Regular Expressions: Difference between revisions

Latest revision as of 13:01, 27 June 2024

References

Regular-Expressions.info, The Premier website about Regular Expressions
Regular expression on Wikipedia

Engines

Powerful engines:

Perl
PCRE

Open source regex engine implemented into PHP for instance

Less powerful engines:

sed

Use Extended regular expressions (switch -r) so that meta-characters (){} have their special meaning when unquoted.

grep

Character Classes

Class	Meaning	Comment
`[ae]`	Matches a or e
`[a-z]`	Matches any char in range a...z
`[^a-z]`	Matches any char not in range a...z
`\d`	Digit - Equivalent to `[0-9]`
`\w`	Word character - Equivalent to `[A-Za-z0-9_]`
`\s`	Whitespace character - Equivalent to `[ \t\r\n]`	same as `[[:blank:]]`
`\D`	Negated \d, i.e. `[^\d]`
`\W`	Negated \w, i.e. `[^\w]`
`\S`	Negated \s, i.e. `[^\s]`

About negated class, note that [\D\S] is not the same as [^\d\s]. The latter will not match a character that is either a digit or a whitespace. The former will match any character that is either not a digit, or not a whitespace, i.e. it will match any character...

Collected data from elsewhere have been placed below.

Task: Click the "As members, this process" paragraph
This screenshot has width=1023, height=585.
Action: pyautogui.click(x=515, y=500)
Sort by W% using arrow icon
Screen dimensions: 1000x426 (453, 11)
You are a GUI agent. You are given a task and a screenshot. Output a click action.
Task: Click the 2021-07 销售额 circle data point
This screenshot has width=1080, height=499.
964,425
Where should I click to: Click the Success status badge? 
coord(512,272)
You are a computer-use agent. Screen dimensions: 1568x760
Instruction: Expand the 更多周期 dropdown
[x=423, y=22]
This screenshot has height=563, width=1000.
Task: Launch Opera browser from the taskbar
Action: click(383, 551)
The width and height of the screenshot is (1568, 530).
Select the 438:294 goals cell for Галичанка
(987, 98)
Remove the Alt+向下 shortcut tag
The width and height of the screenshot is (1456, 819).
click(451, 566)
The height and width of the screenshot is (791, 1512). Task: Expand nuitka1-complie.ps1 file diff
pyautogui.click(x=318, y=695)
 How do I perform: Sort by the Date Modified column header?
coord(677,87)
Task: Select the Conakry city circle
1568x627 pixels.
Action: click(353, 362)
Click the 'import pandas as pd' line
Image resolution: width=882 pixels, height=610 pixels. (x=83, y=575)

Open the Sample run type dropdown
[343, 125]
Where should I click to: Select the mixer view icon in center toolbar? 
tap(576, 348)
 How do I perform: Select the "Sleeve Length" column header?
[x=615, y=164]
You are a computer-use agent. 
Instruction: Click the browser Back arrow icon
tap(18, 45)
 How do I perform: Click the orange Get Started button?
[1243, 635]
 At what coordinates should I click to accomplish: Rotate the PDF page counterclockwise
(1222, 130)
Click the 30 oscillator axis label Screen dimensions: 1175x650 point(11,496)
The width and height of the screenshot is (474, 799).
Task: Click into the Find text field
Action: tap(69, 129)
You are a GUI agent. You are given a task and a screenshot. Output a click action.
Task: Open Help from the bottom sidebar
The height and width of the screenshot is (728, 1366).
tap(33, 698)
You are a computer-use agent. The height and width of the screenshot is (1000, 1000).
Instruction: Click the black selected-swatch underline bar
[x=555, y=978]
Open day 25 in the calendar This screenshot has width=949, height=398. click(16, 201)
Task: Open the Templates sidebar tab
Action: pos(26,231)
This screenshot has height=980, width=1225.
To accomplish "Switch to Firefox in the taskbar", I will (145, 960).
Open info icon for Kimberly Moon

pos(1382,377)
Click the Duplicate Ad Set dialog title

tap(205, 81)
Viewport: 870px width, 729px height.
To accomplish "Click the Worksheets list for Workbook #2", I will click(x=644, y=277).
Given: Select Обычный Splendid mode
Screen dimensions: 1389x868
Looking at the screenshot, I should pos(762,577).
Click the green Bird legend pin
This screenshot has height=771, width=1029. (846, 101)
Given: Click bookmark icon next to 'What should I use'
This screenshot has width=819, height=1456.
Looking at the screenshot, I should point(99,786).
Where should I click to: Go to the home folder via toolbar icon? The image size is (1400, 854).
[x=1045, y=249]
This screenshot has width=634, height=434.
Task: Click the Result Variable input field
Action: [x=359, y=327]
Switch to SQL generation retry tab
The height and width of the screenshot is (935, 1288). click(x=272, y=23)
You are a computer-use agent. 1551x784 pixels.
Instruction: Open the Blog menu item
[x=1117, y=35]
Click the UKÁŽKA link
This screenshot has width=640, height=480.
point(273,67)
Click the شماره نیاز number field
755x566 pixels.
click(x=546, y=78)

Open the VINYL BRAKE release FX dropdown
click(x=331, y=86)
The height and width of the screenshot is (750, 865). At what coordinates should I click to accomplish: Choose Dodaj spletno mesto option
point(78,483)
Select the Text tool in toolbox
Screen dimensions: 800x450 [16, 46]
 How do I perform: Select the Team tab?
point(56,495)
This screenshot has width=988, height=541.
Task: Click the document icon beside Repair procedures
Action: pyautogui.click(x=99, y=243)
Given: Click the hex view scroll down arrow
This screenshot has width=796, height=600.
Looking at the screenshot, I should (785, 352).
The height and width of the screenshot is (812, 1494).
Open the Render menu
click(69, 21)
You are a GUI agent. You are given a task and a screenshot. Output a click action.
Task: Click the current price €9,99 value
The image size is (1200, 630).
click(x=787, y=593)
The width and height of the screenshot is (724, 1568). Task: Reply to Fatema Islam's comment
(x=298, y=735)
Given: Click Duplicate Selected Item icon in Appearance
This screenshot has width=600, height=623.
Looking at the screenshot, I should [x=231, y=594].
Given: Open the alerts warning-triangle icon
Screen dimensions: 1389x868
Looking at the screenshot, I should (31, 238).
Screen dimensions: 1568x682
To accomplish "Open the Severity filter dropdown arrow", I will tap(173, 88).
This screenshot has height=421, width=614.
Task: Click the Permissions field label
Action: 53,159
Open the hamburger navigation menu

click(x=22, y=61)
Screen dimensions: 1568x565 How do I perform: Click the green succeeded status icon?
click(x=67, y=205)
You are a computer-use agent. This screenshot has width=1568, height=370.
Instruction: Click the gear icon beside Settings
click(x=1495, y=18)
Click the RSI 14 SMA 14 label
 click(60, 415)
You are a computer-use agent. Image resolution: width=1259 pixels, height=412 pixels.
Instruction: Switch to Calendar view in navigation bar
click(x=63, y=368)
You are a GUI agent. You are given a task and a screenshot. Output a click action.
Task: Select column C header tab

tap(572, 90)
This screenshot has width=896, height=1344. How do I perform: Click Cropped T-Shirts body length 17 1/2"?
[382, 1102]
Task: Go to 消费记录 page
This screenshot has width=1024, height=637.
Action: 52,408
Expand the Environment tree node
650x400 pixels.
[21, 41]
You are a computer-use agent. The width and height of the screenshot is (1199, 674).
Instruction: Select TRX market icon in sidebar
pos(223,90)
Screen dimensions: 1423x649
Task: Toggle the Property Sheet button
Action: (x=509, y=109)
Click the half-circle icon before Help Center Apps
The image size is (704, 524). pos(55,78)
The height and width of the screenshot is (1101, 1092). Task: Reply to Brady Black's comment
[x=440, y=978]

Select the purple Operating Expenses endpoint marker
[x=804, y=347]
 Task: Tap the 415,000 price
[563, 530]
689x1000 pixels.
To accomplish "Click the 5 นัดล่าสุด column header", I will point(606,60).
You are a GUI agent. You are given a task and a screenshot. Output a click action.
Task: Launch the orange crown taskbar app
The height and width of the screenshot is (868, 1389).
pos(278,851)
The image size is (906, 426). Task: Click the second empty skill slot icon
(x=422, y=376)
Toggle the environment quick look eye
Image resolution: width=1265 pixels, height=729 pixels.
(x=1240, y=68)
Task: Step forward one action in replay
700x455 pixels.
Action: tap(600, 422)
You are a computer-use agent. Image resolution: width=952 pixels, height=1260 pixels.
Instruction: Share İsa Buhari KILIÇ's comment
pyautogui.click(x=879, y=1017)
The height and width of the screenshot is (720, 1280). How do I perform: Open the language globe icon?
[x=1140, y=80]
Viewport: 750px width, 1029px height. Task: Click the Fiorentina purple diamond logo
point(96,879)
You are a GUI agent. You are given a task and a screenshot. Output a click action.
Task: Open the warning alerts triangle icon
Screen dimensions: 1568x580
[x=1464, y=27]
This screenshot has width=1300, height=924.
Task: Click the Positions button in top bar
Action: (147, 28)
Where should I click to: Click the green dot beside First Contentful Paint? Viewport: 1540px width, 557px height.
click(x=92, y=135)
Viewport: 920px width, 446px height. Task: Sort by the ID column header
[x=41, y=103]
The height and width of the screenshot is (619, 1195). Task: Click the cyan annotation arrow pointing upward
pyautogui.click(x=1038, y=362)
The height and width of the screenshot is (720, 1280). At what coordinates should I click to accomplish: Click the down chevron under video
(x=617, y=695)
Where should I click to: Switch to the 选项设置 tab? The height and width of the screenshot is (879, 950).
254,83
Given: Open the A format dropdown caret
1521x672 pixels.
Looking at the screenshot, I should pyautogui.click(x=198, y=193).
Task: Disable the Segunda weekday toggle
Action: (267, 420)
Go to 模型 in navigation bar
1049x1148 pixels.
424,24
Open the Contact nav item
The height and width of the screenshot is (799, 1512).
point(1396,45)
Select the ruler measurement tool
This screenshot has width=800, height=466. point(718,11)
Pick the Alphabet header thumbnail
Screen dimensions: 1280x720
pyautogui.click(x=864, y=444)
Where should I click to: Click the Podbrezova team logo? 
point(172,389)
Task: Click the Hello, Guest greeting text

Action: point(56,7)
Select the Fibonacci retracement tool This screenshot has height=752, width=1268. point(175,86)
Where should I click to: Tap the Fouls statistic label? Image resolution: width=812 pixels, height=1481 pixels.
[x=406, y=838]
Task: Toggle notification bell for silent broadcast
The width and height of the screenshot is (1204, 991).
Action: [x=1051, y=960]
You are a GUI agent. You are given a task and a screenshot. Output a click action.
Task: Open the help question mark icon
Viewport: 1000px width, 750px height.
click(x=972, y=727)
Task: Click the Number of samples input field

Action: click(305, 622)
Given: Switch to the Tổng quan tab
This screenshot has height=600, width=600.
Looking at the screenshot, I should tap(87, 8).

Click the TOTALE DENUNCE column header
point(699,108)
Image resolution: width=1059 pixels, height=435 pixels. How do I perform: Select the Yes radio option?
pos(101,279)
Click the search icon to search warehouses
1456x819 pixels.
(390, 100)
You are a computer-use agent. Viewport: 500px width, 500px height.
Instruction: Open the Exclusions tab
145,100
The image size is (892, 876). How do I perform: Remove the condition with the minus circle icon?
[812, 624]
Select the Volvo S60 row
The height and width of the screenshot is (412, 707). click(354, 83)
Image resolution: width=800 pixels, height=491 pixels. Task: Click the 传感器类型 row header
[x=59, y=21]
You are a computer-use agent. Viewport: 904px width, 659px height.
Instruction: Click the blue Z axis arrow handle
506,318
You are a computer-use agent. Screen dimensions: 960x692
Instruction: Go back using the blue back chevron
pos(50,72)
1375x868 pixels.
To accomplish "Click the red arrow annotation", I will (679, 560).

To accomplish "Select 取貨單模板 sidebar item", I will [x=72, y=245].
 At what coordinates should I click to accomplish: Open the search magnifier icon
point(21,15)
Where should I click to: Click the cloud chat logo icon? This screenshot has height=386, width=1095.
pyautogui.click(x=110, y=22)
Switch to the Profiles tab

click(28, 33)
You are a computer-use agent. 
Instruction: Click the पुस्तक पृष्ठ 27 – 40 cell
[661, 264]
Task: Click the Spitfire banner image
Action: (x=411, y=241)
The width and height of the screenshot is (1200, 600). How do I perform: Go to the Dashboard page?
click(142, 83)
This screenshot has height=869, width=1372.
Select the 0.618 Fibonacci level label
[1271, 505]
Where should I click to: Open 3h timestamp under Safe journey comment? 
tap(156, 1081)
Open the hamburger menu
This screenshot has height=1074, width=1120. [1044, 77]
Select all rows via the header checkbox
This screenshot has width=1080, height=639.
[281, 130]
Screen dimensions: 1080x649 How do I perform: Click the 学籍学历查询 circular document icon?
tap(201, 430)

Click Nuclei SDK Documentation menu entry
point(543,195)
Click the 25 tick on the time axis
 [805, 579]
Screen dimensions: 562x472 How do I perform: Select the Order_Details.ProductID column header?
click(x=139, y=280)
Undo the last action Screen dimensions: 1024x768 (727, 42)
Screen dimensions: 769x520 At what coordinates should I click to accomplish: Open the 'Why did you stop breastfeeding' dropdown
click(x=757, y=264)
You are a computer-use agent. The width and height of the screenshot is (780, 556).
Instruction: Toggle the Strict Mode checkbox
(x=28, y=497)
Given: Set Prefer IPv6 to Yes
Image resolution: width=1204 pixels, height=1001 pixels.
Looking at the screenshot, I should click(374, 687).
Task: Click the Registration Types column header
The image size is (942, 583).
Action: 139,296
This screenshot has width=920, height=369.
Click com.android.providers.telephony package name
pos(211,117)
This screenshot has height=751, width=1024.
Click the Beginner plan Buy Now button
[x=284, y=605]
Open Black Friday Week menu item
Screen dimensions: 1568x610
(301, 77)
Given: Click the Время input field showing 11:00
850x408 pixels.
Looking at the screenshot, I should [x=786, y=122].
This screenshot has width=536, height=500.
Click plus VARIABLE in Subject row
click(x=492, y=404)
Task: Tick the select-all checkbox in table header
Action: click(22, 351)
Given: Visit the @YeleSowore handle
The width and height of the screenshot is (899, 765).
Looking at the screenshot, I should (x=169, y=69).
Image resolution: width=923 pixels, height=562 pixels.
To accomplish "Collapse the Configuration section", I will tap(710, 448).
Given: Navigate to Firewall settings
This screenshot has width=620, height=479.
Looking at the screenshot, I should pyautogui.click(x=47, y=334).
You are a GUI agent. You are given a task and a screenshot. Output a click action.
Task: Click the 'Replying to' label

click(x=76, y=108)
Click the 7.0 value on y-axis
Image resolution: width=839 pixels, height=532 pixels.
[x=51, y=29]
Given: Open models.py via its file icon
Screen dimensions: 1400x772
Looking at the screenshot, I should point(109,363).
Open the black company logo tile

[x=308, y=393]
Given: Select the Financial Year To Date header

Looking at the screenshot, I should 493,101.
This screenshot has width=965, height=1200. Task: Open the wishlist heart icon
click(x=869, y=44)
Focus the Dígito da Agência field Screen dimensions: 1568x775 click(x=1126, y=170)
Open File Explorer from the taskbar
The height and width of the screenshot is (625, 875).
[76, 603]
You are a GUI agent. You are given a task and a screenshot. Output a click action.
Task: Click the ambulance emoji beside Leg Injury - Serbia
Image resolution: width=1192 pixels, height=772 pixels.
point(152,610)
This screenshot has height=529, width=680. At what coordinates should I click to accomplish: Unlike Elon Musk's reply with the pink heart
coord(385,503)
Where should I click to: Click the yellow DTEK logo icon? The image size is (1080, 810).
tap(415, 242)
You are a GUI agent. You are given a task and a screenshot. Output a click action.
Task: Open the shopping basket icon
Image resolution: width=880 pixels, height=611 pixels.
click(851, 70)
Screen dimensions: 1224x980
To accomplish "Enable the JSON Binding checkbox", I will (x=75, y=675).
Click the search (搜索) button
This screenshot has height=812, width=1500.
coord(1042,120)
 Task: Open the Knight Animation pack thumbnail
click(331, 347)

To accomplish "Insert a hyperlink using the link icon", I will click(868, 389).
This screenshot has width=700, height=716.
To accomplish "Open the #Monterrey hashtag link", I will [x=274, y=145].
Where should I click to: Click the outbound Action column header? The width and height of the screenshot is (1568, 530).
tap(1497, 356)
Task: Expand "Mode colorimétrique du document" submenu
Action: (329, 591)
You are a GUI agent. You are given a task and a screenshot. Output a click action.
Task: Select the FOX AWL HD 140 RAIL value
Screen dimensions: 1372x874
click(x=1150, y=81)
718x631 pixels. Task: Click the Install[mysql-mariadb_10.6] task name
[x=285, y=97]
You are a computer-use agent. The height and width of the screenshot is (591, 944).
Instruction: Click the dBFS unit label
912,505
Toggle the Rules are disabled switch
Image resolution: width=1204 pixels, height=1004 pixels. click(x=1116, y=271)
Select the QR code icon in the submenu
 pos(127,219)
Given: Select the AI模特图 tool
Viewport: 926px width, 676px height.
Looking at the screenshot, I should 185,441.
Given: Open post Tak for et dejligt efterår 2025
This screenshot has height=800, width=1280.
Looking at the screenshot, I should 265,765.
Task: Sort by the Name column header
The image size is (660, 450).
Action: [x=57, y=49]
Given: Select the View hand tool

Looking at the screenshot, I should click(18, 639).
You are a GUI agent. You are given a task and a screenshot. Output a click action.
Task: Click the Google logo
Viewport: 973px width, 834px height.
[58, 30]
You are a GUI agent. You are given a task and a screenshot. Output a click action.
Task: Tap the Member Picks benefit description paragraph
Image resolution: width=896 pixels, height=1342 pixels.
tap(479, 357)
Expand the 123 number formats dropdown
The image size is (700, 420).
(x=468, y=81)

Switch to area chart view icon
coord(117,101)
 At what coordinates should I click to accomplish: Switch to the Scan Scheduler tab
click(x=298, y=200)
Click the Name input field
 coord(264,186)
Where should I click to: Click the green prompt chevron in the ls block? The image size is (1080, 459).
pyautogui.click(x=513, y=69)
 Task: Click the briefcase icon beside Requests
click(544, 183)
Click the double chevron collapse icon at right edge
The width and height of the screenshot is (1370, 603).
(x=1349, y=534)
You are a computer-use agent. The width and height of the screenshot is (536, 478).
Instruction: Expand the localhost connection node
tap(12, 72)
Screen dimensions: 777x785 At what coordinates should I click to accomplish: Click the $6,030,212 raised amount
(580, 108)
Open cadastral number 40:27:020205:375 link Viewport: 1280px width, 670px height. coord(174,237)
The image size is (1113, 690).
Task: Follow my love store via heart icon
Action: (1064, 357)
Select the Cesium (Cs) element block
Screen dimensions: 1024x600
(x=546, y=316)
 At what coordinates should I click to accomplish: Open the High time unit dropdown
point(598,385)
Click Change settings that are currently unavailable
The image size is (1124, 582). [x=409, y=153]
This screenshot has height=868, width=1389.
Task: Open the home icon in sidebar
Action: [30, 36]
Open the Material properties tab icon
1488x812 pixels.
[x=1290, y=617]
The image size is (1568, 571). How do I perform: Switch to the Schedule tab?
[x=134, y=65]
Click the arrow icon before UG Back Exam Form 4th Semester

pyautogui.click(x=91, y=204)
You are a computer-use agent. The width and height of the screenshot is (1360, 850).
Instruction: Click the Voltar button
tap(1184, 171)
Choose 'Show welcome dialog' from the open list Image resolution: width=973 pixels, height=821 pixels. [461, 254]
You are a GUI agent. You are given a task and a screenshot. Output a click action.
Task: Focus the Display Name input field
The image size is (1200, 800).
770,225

Bug — in sed 4.2.2, the malformed regex [a-Z] matches any lowercase or uppercase character. [A-z], although correct, is rejected:

echo 'abcdefghijklmnopqrstuvwxyzABCDEFGHIJKLMNOPQRSTUVWXYZ@?>=<;:0123456789/;-,+*()[]^_{|}~' | sed 's/[a-Z]/%/g'
# %%%%%%%%%%%%%%%%%%%%%%%%%%%%%%%%%%%%%%%%%%%%%%%%%%%%@?>=<;:0123456789/;-,+*()[]^_{|}~

$ echo 'abcdefghijklmnopqrstuvwxyzABCDEFGHIJKLMNOPQRSTUVWXYZ@?>=<;:0123456789/;-,+*()[]^_{|}~' | sed 's/[A-z]/%/g'
# sed: -e expression #1, char 11: Invalid range end

Zero-length matches

The regex here are zero-length, meaning they match a zero-length string, either because they match particular positions in the string (such as end-of-line or beginning-of-line anchors), or because the matched string is dropped after evaluation (like assertions, which only yield a boolean value, match or not matched).

Anchors:

Anchor	Meaning	Comment
`^`	Beginning-of-line anchor
`$`	End-of-line anchor
`\b`	Word boundary anchor
`\B`	Negated word boundary anchor
`\<`	Start-of-a-word anchor	GNU extensions
`\>`	End-of-a-word anchor	GNU extensions
`\K`	Start match here	PERL extensions

Assertions:

Assertion	Meaning	Comment
`(?=regex)`	Lookahead positive assertion	e.g. `\b(?=\w{0,3}cat)\w{6}\b`, matches locate
`(?!regex)`	Lookahead negative assertion	e.g. `\b(?!\w{0,3}cat)\w{6}\b`, matches relica but not locate
`(?<=regex)`	Lookbehind positive assertion
`(?<!regex)`	Lookbehind negative assertion

Negative assertion can be used to invert a regex match: ^(?!.*<REGEX_HERE>) will match everything not matching <REGEX_HERE>

Examples

Sed - The list below is actually for Extended regular expression (switch -r).

Regexp	Description
`.`	Match any character
`gray\|grey`	Match gray or grey
`gr(a\|e)y`	Match gray or grey
`gr[ae]y`	Match gray or grey
`file[^0-2]`	Match file3 or file4, but not file0, file1, file2.
`colou?r`	(zero or one) - Match Color or Colour.
`ab*c`	(zero or more) - Match ac, abc, abbc, ....
`ab+c`	(one or more) - Match abc, abbc, abbbc, ....
`a{3,5}`	(at least m and not more than n times) - Match aaa, aaaa, aaaaa.
`^on single line$`	(start and end of line) - Match on single line on a single line.

Tips

The best regex tricks: match a but not "a"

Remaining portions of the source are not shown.